La contrainte principale, c’est l’hygiène. Faite appel à votre imagination pour vous organiser.
Sans eau
Que ce soit au Pérou ou en Bolivie, quand on a de l’eau sous la main, on ne procrastine pas. Qu’il s’agisse d’un robinet en ville ou au milieu d’un champ, d’une rivière ou d’un cours d’eau canalisé, ce n’est pas parce qu’il y a de l’eau qui coule avant le dîner qu’il y en aura une heure après au moment de faire la vaisselle.
En cas de coupure il y a en gros trois solutions :
- vous avez anticipé et mis de l’eau en réserve pour la vaisselle. Bien joué !
- vous compter sur la chance « Non mais il y aura de nouveau l’eau demain matin » et donc remettez au lendemain ce que vous ne pouvez pas faire le soir même
- ou alors vous pouvez pratiquer un mélange de vaisselle “slurp” (chaque convive a la responsabilité de lécher parfaitement ses couverts) et de vaisselle “PQ” (un bon essuyage des assiettes et de la casserole avec du papier hygiénique, après tout c’est conçu pour essuyer).
Par température négative
Attendez l’hiver pour tester cette variante ! Coupez le chauffage et ouvrez grand les fenêtres. Ou alors sortez dans le jardin tout simplement. Profitez d’un soir venteux, quand le soleil est déjà couché.

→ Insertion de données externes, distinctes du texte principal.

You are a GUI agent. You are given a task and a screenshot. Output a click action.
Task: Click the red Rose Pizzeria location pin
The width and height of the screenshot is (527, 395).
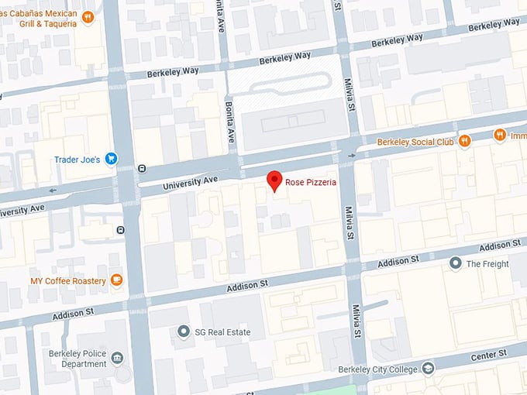tap(274, 180)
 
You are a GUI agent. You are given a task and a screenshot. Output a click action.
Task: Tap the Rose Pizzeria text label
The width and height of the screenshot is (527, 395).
tap(309, 183)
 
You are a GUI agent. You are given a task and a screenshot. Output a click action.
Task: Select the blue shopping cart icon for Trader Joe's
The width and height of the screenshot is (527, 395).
tap(112, 160)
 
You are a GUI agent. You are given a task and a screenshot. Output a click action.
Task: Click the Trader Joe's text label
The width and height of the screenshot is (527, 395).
tap(77, 160)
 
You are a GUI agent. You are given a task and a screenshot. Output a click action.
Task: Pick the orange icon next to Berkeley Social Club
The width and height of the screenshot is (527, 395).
tap(464, 141)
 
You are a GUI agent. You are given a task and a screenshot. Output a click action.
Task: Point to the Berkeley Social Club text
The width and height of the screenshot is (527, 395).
tap(415, 142)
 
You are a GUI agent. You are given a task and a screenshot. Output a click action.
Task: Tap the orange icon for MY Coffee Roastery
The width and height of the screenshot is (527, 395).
tap(116, 280)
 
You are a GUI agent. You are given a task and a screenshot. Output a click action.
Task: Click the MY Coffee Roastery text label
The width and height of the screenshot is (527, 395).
tap(68, 280)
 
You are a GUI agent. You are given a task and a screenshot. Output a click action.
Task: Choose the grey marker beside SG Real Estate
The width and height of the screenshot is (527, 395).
tap(183, 331)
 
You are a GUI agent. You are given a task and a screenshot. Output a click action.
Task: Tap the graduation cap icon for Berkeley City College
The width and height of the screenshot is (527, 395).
tap(428, 368)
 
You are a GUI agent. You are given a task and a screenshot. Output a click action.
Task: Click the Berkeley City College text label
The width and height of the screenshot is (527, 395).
tap(379, 369)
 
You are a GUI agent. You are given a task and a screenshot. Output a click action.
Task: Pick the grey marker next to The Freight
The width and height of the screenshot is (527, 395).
tap(456, 263)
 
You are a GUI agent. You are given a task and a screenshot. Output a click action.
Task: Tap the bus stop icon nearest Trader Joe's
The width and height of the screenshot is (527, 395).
tap(142, 168)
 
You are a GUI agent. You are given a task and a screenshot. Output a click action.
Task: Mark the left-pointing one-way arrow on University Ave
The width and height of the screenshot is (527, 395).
tap(53, 190)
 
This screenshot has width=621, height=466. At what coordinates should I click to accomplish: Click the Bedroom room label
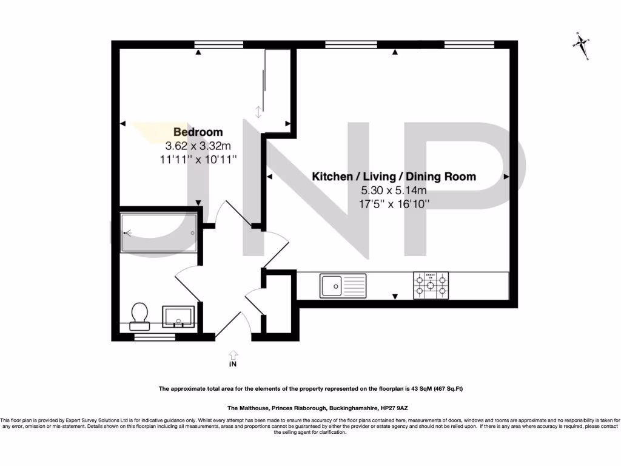pyautogui.click(x=198, y=132)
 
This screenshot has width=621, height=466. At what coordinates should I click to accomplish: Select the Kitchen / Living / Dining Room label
pyautogui.click(x=394, y=177)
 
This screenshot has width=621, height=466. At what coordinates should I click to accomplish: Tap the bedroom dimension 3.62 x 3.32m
pyautogui.click(x=198, y=146)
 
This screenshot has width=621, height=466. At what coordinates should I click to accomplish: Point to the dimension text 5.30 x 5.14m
pyautogui.click(x=394, y=191)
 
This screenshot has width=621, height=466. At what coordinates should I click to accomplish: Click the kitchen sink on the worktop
pyautogui.click(x=343, y=285)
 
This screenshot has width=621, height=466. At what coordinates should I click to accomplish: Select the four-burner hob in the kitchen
pyautogui.click(x=431, y=285)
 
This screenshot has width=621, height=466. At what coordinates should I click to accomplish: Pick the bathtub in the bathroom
pyautogui.click(x=159, y=232)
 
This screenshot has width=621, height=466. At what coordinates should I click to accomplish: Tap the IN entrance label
pyautogui.click(x=232, y=365)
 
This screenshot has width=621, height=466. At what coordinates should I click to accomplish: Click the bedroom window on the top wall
pyautogui.click(x=214, y=44)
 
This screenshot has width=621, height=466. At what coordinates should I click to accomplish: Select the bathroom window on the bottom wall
pyautogui.click(x=150, y=337)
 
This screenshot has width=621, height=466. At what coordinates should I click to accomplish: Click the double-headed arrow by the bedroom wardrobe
pyautogui.click(x=258, y=112)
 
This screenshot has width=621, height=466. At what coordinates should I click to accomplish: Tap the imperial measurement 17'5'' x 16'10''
pyautogui.click(x=394, y=204)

Au préalable vous aurez pris soin de stocker un à deux litres d’eau dehors, afin qu’elle soit parfaitement froide. Allez-y : mettez les mains dans l’eau froide, mouiller vos manches. Si une fine pellicule d’eau gèle instantanément au fond de la casserole, c’est que toutes les conditions sont réunies ! Vous pouvez toujours essayer de la gratter avec votre vieille éponge fatiguées, ça ne sert à rien. Vous êtes bon pour finir le lendemain matin avant de faire chauffer de l’eau pour le petit déjeuner.
Dans des thermes
Variante grand luxe : identifiez la source primaire, celle par laquelle sort de l’eau bouillante. Laissez l’éponge là où elle est rangée. Puiser de l’eau à l’aide de la casserole (attention à ne pas la faire tomber, elle serait difficilement récupérable). Faire tremper la vaisselle, rincer avec de l’eau bouillante, laisser sécher. Profitez de la vue sur les montagnes.
Trucs et astuces
Gardez l’eau de cuisson pour la vaisselle. Si vous mangez assez vite et qu’il ne fait pas trop froid, vous pourrez faire la vaisselle à l’eau chaude
Ne cuisinez pas trop gras. Par exemple : évitez la soupe de truite associée à la variante « température négative » sous peine de boire une infusion feuilles de coca/truite au petit-déjeuner.